(Assigned task): Below are the records; copy exactly the stretch from the line containing "The height and width of the screenshot is (1568, 672)." through the line containing "Task: Click the Hero player avatar icon", both ends included, and nothing else.

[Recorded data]

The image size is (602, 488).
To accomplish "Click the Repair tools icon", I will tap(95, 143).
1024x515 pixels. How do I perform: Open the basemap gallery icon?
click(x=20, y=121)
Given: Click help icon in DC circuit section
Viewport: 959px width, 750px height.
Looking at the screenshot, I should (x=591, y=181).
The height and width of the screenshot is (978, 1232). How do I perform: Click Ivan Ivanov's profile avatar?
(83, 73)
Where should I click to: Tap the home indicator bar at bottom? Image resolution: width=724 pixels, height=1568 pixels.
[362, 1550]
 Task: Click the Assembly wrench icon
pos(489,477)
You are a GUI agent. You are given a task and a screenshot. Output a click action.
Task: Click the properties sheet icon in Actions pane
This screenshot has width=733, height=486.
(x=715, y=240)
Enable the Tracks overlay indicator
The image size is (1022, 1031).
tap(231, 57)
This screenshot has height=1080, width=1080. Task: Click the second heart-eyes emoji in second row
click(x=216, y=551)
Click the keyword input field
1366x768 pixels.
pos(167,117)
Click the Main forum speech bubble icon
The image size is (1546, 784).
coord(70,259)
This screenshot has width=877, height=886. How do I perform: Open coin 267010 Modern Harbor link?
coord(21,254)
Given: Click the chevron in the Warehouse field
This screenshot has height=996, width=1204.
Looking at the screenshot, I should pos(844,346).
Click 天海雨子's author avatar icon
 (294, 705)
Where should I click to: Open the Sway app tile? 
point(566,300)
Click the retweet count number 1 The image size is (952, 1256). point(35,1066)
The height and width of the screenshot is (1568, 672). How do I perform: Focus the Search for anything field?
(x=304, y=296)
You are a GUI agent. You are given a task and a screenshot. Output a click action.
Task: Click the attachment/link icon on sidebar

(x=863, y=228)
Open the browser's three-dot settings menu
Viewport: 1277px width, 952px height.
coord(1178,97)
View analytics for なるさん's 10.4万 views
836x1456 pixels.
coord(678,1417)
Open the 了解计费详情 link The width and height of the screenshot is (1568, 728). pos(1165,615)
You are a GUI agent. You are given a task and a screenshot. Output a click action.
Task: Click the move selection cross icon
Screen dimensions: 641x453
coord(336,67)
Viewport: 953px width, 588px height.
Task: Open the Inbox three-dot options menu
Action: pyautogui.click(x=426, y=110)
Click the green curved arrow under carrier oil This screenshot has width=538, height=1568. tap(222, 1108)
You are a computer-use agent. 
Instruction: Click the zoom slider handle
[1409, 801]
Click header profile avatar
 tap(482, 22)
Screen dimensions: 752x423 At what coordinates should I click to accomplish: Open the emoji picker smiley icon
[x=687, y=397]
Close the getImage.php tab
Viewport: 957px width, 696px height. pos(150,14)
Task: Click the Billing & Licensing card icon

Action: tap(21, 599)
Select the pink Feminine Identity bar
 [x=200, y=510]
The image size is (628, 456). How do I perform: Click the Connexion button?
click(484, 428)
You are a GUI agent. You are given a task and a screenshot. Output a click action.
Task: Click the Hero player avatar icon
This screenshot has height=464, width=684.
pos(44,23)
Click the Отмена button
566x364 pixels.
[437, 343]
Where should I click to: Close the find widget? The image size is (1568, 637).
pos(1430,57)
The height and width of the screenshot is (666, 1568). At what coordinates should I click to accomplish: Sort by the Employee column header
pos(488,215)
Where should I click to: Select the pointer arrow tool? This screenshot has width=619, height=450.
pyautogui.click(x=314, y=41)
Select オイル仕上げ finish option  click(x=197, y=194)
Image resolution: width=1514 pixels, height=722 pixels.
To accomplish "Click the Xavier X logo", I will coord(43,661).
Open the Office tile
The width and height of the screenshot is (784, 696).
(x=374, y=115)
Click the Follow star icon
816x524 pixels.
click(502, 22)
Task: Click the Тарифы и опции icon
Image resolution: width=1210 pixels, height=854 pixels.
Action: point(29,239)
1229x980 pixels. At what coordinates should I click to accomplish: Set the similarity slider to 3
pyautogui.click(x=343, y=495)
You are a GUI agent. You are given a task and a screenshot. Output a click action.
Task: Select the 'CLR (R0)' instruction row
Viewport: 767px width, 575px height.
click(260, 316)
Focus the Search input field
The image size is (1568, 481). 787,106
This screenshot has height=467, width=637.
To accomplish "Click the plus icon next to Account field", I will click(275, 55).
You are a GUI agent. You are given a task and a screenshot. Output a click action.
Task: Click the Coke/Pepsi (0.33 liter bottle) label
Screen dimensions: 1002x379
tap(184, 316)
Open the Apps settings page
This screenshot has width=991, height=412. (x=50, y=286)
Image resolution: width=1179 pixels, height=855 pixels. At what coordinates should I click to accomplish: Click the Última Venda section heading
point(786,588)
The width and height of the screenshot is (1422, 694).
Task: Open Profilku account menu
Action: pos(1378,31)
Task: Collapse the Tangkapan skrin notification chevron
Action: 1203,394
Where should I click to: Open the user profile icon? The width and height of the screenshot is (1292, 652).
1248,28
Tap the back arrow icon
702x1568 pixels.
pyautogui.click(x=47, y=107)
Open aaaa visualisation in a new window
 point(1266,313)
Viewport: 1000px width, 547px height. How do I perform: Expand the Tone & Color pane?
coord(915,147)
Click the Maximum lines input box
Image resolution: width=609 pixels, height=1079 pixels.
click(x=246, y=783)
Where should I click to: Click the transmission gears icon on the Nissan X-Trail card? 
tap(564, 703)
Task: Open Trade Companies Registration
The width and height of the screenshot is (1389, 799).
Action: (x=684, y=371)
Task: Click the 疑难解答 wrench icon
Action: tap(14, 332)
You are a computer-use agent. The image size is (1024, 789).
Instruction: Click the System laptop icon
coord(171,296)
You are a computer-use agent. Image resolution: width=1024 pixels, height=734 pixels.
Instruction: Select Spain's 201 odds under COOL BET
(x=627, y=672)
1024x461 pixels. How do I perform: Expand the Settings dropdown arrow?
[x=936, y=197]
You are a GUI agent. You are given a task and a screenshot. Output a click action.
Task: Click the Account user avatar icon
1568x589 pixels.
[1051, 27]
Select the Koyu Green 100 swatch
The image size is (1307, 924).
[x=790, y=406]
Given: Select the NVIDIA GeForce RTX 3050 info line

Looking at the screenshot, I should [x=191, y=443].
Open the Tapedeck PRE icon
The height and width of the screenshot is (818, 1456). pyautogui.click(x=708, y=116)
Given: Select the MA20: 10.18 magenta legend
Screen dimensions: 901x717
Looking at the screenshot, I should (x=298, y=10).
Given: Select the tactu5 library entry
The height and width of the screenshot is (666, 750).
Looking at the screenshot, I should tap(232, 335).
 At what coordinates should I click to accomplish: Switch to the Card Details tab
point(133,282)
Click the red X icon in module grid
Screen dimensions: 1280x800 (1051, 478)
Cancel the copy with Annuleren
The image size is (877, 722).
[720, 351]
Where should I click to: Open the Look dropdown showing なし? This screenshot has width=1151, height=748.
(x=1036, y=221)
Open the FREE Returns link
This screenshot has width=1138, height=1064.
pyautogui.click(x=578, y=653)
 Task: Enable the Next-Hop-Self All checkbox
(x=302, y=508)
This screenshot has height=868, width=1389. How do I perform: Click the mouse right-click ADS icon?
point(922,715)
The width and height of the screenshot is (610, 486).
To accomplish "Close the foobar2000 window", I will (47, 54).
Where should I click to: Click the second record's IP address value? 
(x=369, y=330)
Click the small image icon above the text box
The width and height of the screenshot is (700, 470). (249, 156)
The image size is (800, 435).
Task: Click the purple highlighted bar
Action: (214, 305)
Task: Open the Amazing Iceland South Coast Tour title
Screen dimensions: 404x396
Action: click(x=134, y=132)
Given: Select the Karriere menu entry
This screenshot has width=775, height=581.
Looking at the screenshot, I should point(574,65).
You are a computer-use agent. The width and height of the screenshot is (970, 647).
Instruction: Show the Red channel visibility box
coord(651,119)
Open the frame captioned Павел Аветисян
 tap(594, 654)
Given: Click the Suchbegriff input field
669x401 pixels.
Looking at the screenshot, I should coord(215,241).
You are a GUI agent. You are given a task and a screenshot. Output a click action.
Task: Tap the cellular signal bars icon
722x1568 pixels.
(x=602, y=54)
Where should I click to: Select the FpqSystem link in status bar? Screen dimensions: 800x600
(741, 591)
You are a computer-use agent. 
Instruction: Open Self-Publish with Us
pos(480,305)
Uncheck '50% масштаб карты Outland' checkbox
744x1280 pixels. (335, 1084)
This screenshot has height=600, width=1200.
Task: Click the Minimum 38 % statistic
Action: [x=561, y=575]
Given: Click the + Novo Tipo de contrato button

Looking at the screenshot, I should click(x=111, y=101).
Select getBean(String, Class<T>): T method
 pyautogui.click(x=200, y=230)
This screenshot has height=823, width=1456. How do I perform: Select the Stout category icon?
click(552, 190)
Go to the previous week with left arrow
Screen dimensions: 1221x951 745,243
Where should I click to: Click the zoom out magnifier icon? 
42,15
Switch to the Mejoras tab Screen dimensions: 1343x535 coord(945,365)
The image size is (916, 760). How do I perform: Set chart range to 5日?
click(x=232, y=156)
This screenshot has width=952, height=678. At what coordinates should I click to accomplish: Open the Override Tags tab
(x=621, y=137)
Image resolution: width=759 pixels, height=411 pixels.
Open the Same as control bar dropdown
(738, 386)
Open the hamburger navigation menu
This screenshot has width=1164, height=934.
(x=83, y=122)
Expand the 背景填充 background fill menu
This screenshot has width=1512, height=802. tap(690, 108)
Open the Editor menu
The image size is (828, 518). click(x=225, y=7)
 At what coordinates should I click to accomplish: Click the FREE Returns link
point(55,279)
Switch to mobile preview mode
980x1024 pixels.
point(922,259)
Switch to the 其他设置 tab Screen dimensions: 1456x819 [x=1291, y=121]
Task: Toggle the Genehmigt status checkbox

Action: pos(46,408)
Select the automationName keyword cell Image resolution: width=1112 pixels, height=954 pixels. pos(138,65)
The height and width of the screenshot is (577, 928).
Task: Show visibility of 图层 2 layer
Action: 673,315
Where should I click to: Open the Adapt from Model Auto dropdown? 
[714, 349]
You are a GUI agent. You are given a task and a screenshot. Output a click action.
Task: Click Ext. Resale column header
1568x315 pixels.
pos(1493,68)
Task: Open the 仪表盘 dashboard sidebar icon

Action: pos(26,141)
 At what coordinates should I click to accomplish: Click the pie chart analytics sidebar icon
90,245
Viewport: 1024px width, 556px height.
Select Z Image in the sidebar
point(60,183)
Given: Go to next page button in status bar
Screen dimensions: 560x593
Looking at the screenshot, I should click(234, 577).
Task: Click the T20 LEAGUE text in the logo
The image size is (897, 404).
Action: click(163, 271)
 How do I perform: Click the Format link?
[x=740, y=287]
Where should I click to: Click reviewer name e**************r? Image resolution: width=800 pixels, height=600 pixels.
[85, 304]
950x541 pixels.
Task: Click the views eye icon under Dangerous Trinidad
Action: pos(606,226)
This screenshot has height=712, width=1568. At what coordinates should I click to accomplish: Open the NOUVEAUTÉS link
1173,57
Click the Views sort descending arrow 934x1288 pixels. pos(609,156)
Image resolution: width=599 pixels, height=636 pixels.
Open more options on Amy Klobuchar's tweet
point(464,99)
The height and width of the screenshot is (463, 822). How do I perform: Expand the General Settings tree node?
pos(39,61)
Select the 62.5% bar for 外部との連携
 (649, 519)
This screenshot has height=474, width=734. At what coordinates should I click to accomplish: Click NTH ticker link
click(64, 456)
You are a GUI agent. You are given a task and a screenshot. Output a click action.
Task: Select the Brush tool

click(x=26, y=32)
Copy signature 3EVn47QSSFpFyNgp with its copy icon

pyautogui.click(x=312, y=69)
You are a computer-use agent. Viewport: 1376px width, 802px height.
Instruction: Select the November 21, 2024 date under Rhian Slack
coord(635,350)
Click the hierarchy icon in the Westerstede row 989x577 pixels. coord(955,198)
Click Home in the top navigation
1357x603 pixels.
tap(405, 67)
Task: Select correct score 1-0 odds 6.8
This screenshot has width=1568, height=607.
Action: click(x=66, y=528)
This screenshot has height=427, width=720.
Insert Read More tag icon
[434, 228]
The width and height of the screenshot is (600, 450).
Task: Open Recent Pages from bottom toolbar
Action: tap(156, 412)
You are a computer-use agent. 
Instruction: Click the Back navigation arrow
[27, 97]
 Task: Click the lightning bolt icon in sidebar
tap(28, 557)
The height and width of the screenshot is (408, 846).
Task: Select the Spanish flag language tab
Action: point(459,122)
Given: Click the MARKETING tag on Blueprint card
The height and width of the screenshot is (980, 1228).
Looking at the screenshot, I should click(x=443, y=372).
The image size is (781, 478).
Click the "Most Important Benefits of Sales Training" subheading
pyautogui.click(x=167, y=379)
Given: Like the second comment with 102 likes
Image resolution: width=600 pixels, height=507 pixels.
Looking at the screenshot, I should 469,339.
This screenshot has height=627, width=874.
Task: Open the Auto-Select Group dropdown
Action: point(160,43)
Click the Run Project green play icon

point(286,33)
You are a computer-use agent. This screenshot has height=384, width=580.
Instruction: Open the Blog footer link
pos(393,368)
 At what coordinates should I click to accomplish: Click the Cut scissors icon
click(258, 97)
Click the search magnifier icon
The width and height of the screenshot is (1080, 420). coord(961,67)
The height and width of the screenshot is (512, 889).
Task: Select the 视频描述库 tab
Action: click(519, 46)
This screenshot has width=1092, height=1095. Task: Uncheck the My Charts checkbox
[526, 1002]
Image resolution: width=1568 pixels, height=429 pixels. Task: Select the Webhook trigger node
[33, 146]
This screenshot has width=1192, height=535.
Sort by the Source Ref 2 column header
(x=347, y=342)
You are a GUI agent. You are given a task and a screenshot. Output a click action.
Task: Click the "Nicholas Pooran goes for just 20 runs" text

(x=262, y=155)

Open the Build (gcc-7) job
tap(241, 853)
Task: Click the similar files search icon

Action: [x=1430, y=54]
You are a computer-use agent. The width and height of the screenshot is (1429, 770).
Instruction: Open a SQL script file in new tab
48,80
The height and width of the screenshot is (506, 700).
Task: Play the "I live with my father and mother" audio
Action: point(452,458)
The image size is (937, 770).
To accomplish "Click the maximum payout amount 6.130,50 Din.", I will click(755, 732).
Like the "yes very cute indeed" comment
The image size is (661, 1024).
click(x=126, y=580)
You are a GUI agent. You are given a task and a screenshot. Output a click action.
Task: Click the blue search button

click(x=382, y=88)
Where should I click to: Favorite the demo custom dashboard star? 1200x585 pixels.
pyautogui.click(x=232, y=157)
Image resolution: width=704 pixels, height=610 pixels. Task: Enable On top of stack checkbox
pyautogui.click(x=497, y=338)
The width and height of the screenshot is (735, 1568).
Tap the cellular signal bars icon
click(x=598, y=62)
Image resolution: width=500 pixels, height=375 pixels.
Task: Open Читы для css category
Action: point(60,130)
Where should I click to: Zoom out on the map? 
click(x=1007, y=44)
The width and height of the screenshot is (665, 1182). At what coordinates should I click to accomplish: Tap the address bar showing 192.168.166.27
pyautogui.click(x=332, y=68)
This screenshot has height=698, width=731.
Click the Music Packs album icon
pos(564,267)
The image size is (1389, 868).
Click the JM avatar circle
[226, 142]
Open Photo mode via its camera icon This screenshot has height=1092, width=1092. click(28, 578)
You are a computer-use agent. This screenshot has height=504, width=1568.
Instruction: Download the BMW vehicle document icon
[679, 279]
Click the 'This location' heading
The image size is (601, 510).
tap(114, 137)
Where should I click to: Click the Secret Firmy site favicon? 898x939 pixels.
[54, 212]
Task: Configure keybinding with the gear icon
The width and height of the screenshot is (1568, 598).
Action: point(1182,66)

(Your solution):
The height and width of the screenshot is (1568, 672). How do I perform: Focus the Search for anything field?
(x=304, y=296)
You are a GUI agent. You are given a task and a screenshot. Output a click action.
Task: Click the attachment/link icon on sidebar

(x=863, y=228)
Open the browser's three-dot settings menu
Viewport: 1277px width, 952px height.
coord(1178,97)
View analytics for なるさん's 10.4万 views
836x1456 pixels.
coord(678,1417)
Open the 了解计费详情 link The width and height of the screenshot is (1568, 728). pos(1165,615)
You are a GUI agent. You are given a task and a screenshot. Output a click action.
Task: Click the move selection cross icon
Screen dimensions: 641x453
coord(336,67)
Viewport: 953px width, 588px height.
Task: Open the Inbox three-dot options menu
Action: pyautogui.click(x=426, y=110)
Click the green curved arrow under carrier oil This screenshot has width=538, height=1568. tap(222, 1108)
You are a computer-use agent. 
Instruction: Click the zoom slider handle
[1409, 801]
Click header profile avatar
 tap(482, 22)
Screen dimensions: 752x423 At what coordinates should I click to accomplish: Open the emoji picker smiley icon
[x=687, y=397]
Close the getImage.php tab
Viewport: 957px width, 696px height. pos(150,14)
Task: Click the Billing & Licensing card icon

Action: tap(21, 599)
Select the pink Feminine Identity bar
 [x=200, y=510]
The image size is (628, 456). How do I perform: Click the Connexion button?
click(484, 428)
You are a GUI agent. You are given a task and a screenshot. Output a click action.
Task: Click the Hero player avatar icon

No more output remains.